Birçok uçan kertenkelenin başında keratin ve diğer nispeten yumuşak maddelerden oluşan sırtlar vardı. Oldukça büyük boyutlara ulaşabilirler ve büyük olasılıkla ana olarak hizmet ettiler. ayırt edici özellikler erkekler ve dişiler arasında. Belki de termoregülasyon işlevini yerine getirdiler. Hayvanın gagası ve kafasındaki tuhaf çıkıntılardı ve en tuhaf şekillere sahip olabilirlerdi.

Thalassodromeus cinsinin temsilcilerinde, tepe, tüm kafatasının yüzeyinin neredeyse dörtte üçünü oluşturuyordu ve bu da 1,5 metre uzunluğa ulaşabiliyordu. Tapejara cinsi hayvanlarda, tepe kemikliydi ve başın arkasında ve gaganın tabanında birkaç dişten oluşuyordu.

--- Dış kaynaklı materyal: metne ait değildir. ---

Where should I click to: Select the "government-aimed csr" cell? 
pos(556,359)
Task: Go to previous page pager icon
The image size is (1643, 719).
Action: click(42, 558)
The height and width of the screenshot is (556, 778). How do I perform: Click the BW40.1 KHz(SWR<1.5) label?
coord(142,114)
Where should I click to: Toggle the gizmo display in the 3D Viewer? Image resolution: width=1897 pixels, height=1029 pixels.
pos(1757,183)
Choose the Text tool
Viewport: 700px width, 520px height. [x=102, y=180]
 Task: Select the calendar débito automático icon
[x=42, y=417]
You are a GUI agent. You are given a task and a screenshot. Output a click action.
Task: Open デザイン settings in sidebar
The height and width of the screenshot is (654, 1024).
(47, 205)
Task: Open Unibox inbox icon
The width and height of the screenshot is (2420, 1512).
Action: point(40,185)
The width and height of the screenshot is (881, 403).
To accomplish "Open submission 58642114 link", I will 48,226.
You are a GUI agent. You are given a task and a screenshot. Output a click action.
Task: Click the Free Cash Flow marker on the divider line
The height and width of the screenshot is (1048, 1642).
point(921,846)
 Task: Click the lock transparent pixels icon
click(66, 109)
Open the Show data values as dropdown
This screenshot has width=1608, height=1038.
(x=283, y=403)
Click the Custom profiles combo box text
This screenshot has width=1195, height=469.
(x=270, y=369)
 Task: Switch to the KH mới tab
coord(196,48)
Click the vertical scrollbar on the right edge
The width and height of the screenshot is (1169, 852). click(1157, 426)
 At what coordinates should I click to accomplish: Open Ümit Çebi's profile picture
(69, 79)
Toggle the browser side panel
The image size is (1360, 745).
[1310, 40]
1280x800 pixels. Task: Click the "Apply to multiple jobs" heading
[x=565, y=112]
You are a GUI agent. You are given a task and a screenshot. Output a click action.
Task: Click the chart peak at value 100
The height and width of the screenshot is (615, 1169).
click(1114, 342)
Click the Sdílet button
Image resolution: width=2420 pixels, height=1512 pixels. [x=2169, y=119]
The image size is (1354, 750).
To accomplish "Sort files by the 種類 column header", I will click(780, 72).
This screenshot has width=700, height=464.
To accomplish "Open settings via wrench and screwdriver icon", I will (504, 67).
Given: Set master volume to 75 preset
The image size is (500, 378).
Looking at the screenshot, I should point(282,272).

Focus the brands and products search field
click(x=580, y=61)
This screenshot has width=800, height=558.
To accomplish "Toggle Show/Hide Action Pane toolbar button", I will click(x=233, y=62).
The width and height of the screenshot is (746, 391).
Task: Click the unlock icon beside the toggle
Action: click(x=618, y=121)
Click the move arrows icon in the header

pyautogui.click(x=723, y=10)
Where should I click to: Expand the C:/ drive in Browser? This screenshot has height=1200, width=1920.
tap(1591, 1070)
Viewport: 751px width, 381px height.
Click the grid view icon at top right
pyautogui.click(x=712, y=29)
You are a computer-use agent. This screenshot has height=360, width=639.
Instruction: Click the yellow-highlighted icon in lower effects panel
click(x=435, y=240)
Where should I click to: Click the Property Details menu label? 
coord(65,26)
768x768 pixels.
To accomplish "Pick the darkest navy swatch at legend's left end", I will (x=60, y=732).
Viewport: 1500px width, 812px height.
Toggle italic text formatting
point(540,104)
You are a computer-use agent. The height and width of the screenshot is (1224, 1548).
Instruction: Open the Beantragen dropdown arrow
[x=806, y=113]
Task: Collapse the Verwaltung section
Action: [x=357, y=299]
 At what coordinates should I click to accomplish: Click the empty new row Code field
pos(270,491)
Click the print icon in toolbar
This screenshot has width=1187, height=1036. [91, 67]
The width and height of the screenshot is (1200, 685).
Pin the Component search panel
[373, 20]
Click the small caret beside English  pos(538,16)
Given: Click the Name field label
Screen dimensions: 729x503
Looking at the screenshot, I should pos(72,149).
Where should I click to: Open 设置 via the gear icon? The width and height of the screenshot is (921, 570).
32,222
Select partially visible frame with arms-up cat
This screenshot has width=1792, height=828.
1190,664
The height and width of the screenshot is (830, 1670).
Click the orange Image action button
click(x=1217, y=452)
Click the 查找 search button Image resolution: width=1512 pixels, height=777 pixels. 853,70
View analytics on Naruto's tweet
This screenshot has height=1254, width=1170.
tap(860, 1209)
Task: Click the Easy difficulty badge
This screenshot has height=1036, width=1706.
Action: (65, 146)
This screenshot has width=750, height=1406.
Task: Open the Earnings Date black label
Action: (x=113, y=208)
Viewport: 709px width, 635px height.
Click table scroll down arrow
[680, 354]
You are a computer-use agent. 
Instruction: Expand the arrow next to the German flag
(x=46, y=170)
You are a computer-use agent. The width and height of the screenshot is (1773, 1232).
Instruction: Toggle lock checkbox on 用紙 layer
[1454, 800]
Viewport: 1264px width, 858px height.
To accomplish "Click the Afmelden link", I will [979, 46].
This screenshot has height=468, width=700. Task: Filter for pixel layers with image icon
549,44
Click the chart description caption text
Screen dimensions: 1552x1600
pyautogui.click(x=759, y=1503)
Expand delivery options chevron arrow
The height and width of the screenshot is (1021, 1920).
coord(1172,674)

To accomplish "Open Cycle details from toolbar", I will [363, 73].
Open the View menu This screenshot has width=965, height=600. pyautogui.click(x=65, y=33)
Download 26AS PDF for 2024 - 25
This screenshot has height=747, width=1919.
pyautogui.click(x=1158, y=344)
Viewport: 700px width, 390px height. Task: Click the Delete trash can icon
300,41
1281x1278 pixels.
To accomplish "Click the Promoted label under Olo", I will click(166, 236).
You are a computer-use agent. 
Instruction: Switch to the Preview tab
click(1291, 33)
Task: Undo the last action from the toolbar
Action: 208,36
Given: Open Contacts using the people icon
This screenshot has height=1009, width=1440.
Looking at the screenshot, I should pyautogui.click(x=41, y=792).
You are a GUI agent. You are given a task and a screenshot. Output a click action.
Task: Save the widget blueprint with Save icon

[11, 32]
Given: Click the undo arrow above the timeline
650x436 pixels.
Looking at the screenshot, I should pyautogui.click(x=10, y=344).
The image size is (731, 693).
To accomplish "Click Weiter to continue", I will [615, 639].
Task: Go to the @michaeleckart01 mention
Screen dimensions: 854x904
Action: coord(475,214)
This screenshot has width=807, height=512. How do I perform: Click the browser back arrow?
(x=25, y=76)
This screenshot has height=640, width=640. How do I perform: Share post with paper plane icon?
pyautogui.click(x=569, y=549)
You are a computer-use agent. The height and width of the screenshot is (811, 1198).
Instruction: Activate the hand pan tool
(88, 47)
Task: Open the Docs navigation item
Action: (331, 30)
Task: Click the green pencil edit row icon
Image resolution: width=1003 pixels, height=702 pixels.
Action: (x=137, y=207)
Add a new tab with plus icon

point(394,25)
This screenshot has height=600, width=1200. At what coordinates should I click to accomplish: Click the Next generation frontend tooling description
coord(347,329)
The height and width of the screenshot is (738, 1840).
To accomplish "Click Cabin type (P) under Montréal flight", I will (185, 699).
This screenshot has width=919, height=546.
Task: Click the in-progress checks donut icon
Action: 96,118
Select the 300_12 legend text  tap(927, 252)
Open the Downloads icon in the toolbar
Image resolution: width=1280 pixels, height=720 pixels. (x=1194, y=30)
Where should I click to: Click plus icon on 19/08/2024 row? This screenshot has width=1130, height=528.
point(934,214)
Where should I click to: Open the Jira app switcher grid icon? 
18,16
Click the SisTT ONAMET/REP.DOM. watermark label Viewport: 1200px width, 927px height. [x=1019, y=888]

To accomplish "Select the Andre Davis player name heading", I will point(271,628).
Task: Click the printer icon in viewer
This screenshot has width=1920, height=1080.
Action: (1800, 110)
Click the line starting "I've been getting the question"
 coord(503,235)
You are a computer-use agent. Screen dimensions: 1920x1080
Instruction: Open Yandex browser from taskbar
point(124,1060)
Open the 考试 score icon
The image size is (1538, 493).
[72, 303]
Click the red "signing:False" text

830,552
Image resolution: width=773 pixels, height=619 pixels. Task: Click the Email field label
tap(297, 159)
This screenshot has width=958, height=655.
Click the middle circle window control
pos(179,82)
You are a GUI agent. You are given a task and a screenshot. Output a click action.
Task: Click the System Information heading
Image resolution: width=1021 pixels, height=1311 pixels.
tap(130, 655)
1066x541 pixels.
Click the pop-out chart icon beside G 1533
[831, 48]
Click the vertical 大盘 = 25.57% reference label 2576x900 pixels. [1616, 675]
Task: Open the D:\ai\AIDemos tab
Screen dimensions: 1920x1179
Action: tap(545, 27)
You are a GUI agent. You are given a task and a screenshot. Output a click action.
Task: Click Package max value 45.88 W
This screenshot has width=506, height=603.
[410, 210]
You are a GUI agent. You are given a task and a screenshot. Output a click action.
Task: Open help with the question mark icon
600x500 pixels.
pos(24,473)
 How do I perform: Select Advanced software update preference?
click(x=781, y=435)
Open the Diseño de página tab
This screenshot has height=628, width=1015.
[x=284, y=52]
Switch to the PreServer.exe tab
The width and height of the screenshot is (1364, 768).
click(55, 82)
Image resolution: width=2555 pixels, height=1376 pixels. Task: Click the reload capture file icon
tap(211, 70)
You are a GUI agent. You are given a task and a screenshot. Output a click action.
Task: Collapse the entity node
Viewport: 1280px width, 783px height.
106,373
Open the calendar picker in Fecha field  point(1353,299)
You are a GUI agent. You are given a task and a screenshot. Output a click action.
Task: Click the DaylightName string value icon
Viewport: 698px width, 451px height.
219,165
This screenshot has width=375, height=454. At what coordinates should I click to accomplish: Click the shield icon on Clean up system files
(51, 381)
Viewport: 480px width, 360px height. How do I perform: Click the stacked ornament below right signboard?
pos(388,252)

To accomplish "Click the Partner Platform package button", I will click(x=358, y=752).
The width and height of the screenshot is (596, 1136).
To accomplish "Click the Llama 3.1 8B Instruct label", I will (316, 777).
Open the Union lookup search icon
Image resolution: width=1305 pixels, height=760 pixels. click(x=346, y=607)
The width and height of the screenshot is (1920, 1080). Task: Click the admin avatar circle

Pterosaurların kanatları, ön ve arka bacaklara tutturulmuş deri zarlarıdır. İnce kaslar, zarların yanı sıra kan damarları. Bu yapı sayesinde, uzun zamandır eski yarasalar olarak kabul edildiler ve hatta memeliler olarak sınıflandırıldılar.

Boyutlar

Pterosaurların düzeni, yapı ve büyüklükte tamamen farklı yaratıkları içeriyordu. Erken Rhamphorhynchus'un modern kuşların boyutunu geçmediğine inanılıyor. Bazıları bir baştankaradan başka bir şey değildi, oysa kanatları oldukça uzundu. Örneğin, anurognathaların gövdesi sadece 9-10 santimetre uzunluğunda büyüdü, ancak kanat açıklığında neredeyse 50 santimetreye ulaştılar. Arkeologlar tarafından keşfedilen en küçük dinozor, kanat açıklığı 25 santimetre olan Nemicolopterus'du. Doğru, bunun bir yavru olması ve yetişkin bir form olmaması ihtimali var. ayrı türler pterosaurlar.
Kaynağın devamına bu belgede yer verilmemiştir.